### TASK DIRECTIONS
Each record listed below is to be output exactly as written.

### Excerpts from a dataset
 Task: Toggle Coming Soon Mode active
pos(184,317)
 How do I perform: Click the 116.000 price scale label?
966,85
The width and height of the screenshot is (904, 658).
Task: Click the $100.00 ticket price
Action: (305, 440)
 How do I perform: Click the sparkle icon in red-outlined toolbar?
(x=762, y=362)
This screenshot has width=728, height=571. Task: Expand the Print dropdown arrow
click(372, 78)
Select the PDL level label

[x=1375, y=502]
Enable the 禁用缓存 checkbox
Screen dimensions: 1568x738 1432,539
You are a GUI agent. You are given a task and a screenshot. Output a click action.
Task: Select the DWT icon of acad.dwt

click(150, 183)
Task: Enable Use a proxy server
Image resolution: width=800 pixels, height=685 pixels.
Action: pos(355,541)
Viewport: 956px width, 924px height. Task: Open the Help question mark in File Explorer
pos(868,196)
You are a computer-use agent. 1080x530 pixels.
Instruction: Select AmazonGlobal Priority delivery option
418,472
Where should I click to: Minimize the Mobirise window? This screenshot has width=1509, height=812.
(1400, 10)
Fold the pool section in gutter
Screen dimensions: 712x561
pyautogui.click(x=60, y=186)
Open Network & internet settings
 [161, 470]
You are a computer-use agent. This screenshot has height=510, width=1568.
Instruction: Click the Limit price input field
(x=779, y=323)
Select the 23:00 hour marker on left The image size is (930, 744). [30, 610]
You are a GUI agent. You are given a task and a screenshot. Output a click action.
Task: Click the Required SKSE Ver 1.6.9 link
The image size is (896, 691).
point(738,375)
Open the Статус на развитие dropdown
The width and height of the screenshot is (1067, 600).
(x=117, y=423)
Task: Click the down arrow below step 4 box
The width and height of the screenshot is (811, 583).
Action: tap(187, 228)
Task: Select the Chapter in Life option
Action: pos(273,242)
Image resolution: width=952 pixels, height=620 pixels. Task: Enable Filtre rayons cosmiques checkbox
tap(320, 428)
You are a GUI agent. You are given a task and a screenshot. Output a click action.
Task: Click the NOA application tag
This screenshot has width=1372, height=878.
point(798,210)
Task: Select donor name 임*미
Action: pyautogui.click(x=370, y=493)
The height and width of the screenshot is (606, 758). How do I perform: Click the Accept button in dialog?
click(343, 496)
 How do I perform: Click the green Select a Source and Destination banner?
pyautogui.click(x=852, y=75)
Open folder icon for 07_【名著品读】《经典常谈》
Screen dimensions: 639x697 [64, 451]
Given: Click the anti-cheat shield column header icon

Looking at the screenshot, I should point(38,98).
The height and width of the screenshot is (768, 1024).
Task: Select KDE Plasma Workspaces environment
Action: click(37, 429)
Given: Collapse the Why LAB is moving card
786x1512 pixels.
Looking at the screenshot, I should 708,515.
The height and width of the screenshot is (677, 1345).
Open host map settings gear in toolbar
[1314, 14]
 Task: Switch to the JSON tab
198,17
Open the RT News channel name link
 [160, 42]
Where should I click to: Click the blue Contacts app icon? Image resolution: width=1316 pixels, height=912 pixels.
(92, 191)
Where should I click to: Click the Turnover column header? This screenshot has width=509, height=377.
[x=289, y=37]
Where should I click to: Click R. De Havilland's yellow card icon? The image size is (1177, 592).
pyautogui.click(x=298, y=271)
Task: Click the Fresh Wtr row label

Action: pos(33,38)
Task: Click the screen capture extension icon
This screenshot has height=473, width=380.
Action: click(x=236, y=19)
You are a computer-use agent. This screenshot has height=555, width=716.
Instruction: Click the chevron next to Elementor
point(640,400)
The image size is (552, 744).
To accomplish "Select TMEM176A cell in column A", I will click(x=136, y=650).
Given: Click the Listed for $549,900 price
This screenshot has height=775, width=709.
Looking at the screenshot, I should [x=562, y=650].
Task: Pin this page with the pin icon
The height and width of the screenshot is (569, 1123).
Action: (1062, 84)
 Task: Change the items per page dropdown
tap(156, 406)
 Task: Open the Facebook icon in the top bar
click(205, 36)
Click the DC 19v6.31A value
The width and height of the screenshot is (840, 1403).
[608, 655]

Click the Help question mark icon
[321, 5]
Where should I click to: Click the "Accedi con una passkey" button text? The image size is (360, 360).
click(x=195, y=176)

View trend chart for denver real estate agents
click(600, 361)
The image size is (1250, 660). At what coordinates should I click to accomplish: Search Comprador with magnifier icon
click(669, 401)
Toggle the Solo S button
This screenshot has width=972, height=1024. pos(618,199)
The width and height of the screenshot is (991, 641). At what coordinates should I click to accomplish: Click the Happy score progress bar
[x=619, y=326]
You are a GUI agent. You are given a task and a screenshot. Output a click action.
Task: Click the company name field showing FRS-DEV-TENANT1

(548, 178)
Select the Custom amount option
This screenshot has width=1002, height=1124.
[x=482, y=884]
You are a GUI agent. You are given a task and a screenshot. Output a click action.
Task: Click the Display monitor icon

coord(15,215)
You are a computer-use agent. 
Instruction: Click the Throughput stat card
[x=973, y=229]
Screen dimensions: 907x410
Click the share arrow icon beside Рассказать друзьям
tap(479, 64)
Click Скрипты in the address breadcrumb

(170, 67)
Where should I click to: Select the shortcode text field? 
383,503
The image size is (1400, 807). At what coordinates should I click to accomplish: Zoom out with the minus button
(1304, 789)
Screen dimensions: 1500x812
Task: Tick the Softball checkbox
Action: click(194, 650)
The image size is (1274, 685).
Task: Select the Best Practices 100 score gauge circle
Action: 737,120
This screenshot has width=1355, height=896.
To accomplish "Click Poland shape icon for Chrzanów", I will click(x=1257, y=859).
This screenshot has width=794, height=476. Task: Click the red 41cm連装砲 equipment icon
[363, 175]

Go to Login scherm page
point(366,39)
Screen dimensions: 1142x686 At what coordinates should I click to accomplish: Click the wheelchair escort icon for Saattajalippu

### FINISHED TASK
 Task: Toggle Coming Soon Mode active
pos(184,317)
 How do I perform: Click the 116.000 price scale label?
966,85
The width and height of the screenshot is (904, 658).
Task: Click the $100.00 ticket price
Action: (305, 440)
 How do I perform: Click the sparkle icon in red-outlined toolbar?
(x=762, y=362)
This screenshot has width=728, height=571. Task: Expand the Print dropdown arrow
click(372, 78)
Select the PDL level label

[x=1375, y=502]
Enable the 禁用缓存 checkbox
Screen dimensions: 1568x738 1432,539
You are a GUI agent. You are given a task and a screenshot. Output a click action.
Task: Select the DWT icon of acad.dwt

click(150, 183)
Task: Enable Use a proxy server
Image resolution: width=800 pixels, height=685 pixels.
Action: pos(355,541)
Viewport: 956px width, 924px height. Task: Open the Help question mark in File Explorer
pos(868,196)
You are a computer-use agent. 1080x530 pixels.
Instruction: Select AmazonGlobal Priority delivery option
418,472
Where should I click to: Minimize the Mobirise window? This screenshot has width=1509, height=812.
(1400, 10)
Fold the pool section in gutter
Screen dimensions: 712x561
pyautogui.click(x=60, y=186)
Open Network & internet settings
 [161, 470]
You are a computer-use agent. This screenshot has height=510, width=1568.
Instruction: Click the Limit price input field
(x=779, y=323)
Select the 23:00 hour marker on left The image size is (930, 744). [30, 610]
You are a GUI agent. You are given a task and a screenshot. Output a click action.
Task: Click the Required SKSE Ver 1.6.9 link
The image size is (896, 691).
point(738,375)
Open the Статус на развитие dropdown
The width and height of the screenshot is (1067, 600).
(x=117, y=423)
Task: Click the down arrow below step 4 box
The width and height of the screenshot is (811, 583).
Action: tap(187, 228)
Task: Select the Chapter in Life option
Action: pos(273,242)
Image resolution: width=952 pixels, height=620 pixels. Task: Enable Filtre rayons cosmiques checkbox
tap(320, 428)
You are a GUI agent. You are given a task and a screenshot. Output a click action.
Task: Click the NOA application tag
This screenshot has width=1372, height=878.
point(798,210)
Task: Select donor name 임*미
Action: pyautogui.click(x=370, y=493)
The height and width of the screenshot is (606, 758). How do I perform: Click the Accept button in dialog?
click(343, 496)
 How do I perform: Click the green Select a Source and Destination banner?
pyautogui.click(x=852, y=75)
Open folder icon for 07_【名著品读】《经典常谈》
Screen dimensions: 639x697 [64, 451]
Given: Click the anti-cheat shield column header icon

Looking at the screenshot, I should point(38,98).
The height and width of the screenshot is (768, 1024).
Task: Select KDE Plasma Workspaces environment
Action: click(37, 429)
Given: Collapse the Why LAB is moving card
786x1512 pixels.
Looking at the screenshot, I should 708,515.
The height and width of the screenshot is (677, 1345).
Open host map settings gear in toolbar
[1314, 14]
 Task: Switch to the JSON tab
198,17
Open the RT News channel name link
 [160, 42]
Where should I click to: Click the blue Contacts app icon? Image resolution: width=1316 pixels, height=912 pixels.
(92, 191)
Where should I click to: Click the Turnover column header? This screenshot has width=509, height=377.
[x=289, y=37]
Where should I click to: Click R. De Havilland's yellow card icon? The image size is (1177, 592).
pyautogui.click(x=298, y=271)
Task: Click the Fresh Wtr row label

Action: pos(33,38)
Task: Click the screen capture extension icon
This screenshot has height=473, width=380.
Action: click(x=236, y=19)
You are a computer-use agent. This screenshot has height=555, width=716.
Instruction: Click the chevron next to Elementor
point(640,400)
The image size is (552, 744).
To accomplish "Select TMEM176A cell in column A", I will click(x=136, y=650).
Given: Click the Listed for $549,900 price
This screenshot has height=775, width=709.
Looking at the screenshot, I should [x=562, y=650].
Task: Pin this page with the pin icon
The height and width of the screenshot is (569, 1123).
Action: (1062, 84)
 Task: Change the items per page dropdown
tap(156, 406)
 Task: Open the Facebook icon in the top bar
click(205, 36)
Click the DC 19v6.31A value
The width and height of the screenshot is (840, 1403).
[608, 655]

Click the Help question mark icon
[321, 5]
Where should I click to: Click the "Accedi con una passkey" button text? The image size is (360, 360).
click(x=195, y=176)

View trend chart for denver real estate agents
click(600, 361)
The image size is (1250, 660). At what coordinates should I click to accomplish: Search Comprador with magnifier icon
click(669, 401)
Toggle the Solo S button
This screenshot has width=972, height=1024. pos(618,199)
The width and height of the screenshot is (991, 641). At what coordinates should I click to accomplish: Click the Happy score progress bar
[x=619, y=326]
You are a GUI agent. You are given a task and a screenshot. Output a click action.
Task: Click the company name field showing FRS-DEV-TENANT1

(548, 178)
Select the Custom amount option
This screenshot has width=1002, height=1124.
[x=482, y=884]
You are a GUI agent. You are given a task and a screenshot. Output a click action.
Task: Click the Display monitor icon

coord(15,215)
You are a computer-use agent. 
Instruction: Click the Throughput stat card
[x=973, y=229]
Screen dimensions: 907x410
Click the share arrow icon beside Рассказать друзьям
tap(479, 64)
Click Скрипты in the address breadcrumb

(170, 67)
Where should I click to: Select the shortcode text field? 
383,503
The image size is (1400, 807). At what coordinates should I click to accomplish: Zoom out with the minus button
(1304, 789)
Screen dimensions: 1500x812
Task: Tick the Softball checkbox
Action: click(194, 650)
The image size is (1274, 685).
Task: Select the Best Practices 100 score gauge circle
Action: 737,120
This screenshot has width=1355, height=896.
To accomplish "Click Poland shape icon for Chrzanów", I will click(x=1257, y=859).
This screenshot has width=794, height=476. Task: Click the red 41cm連装砲 equipment icon
[363, 175]

Go to Login scherm page
point(366,39)
Screen dimensions: 1142x686 At what coordinates should I click to accomplish: Click the wheelchair escort icon for Saattajalippu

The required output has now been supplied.